Bassil blamed his frustration on Hezbollah’s other ally, the powerful Shiite movement Amal, led by Speaker of Parliament Nabih Berri. He said that in recent months Hezbollah had supported Amal de Berri at the expense of his own alliance.

“We came to an agreement with Hezbollah (in 2006) and not with Amal,” Bassil said in an hour-long speech. “When we find out that the one who makes the decisions in (this alliance) is Amal, it is our right to reconsider.”

Hezbollah and its allies control most seats in parliament and are the main supporters of the government that took office in September. But the government and parliament are crippled as political disagreements deepen and Lebanon faces an unprecedented economic crisis that has been unraveling since 2019.

Berri is a longtime rival of Bassil, who accused him of using his power in parliament to block several of his bills.

Hezbollah has called for the judge’s dismissal, leading to paralysis in the government. The deadly October clashes between Amal and Hezbollah supporters and Christian gunmen were sparked by the dispute over the investigation and further strained relations with Bassil’s party, which accused Amal of violence.

Bassil criticized Hezbollah for failing to back his party on reform laws he said are aimed at eradicating corruption and ensuring decentralized financial policies, or in efforts to protect the president’s constitutional powers. Such choices left Bassil unable to justify Hezbollah’s decisions to his supporters, he added, openly blaming Berri for the breakup.

“It’s understandable that Americans want to corner Hezbollah, but we don’t understand why (Hezbollah) wants to corner themselves,” Bassil said of Hezbollah’s alliance with Berri.

Hezbollah is designated as a terrorist group by the United States. Bassil has been placed on a US sanctions list for corruption. He says the sanctions are aimed at putting pressure on him to quash his alliance with Hezbollah.

“We don’t want to cancel or tear up the MoU (2006),” Bassil said. “But we want it to evolve because it no longer responds to the challenges, particularly economic and financial, which we are facing.”

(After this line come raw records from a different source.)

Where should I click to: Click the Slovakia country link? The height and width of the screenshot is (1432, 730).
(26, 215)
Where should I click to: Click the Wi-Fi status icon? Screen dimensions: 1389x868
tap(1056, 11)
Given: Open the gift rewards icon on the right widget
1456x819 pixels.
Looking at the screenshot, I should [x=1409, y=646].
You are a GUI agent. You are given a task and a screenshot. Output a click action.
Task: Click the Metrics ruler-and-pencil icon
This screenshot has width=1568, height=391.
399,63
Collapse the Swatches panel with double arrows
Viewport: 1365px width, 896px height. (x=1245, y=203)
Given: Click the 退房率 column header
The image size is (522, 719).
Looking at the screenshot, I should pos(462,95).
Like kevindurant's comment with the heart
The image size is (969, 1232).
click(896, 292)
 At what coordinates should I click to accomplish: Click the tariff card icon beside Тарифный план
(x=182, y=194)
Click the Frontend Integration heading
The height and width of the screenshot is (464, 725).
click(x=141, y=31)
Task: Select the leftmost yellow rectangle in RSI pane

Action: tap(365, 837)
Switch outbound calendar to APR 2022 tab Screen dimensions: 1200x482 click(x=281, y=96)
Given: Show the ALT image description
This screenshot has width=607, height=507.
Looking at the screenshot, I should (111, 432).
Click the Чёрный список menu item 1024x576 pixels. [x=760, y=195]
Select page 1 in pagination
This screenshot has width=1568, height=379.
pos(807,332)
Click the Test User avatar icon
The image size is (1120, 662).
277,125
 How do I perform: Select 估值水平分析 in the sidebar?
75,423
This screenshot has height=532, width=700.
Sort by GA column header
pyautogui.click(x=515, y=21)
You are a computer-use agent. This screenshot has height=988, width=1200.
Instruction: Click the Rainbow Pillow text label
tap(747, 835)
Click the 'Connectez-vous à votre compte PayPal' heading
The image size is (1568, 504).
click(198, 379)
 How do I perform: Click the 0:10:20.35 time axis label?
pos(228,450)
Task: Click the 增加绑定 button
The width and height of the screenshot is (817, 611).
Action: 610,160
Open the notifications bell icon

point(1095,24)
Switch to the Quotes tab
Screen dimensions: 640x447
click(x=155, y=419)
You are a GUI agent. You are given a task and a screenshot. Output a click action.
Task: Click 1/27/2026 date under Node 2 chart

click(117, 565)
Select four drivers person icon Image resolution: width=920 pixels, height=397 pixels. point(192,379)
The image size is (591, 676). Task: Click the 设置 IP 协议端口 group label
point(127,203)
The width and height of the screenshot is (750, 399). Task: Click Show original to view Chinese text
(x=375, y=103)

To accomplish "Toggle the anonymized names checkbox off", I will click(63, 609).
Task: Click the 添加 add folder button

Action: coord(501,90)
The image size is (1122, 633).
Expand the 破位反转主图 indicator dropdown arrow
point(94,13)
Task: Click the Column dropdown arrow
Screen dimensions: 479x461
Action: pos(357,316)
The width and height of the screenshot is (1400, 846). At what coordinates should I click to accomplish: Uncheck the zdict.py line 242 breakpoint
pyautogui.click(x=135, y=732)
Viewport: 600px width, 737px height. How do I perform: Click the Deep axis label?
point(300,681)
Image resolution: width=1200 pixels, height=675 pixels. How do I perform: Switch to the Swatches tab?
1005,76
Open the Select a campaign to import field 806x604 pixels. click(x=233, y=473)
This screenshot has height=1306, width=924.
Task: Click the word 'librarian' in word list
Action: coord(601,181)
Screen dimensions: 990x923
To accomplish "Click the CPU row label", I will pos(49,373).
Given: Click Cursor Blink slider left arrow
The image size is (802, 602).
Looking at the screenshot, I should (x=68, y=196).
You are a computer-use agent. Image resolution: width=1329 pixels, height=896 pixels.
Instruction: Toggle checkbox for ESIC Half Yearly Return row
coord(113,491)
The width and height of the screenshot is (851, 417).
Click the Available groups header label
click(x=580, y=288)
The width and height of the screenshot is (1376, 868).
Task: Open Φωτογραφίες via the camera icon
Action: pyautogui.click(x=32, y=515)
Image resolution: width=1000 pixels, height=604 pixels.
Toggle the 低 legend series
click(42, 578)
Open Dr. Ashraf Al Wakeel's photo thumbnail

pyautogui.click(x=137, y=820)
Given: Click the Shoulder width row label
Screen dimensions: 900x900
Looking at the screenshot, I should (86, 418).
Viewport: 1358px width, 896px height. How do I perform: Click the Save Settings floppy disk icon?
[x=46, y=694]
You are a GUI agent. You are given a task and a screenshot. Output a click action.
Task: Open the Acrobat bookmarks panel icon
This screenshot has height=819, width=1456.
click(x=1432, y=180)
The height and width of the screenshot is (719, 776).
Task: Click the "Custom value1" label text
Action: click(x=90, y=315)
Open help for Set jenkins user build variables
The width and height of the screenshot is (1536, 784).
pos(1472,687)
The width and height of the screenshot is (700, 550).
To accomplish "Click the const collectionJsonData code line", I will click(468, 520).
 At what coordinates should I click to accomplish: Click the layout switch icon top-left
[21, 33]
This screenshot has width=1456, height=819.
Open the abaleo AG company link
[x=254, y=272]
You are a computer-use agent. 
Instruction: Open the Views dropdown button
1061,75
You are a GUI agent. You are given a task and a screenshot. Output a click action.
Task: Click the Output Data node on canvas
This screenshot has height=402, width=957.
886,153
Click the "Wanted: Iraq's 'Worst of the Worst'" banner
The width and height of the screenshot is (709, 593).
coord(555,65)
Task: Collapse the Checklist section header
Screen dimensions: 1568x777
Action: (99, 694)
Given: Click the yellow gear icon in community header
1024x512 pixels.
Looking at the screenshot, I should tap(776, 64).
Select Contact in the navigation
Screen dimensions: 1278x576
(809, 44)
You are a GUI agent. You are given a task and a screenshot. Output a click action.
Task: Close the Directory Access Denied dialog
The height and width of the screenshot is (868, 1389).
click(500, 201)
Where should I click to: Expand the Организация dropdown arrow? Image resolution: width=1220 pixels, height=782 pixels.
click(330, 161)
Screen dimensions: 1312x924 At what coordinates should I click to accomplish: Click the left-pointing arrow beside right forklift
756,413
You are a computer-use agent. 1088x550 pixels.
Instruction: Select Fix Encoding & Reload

Supporters hail the alliance as a step towards a more democratic Lebanon, transcending traditional rivalry between Christians and Shiites. For Hezbollah, the alliance with Christian groups, traditionally on the Western side, provided it with cover after its 2006 war with Israel.

“Of course, we are stronger electorally if we are allied with Hezbollah,” Bassil said. “But between winning the election and winning ourselves, we choose ourselves, our credibility and our dignity.”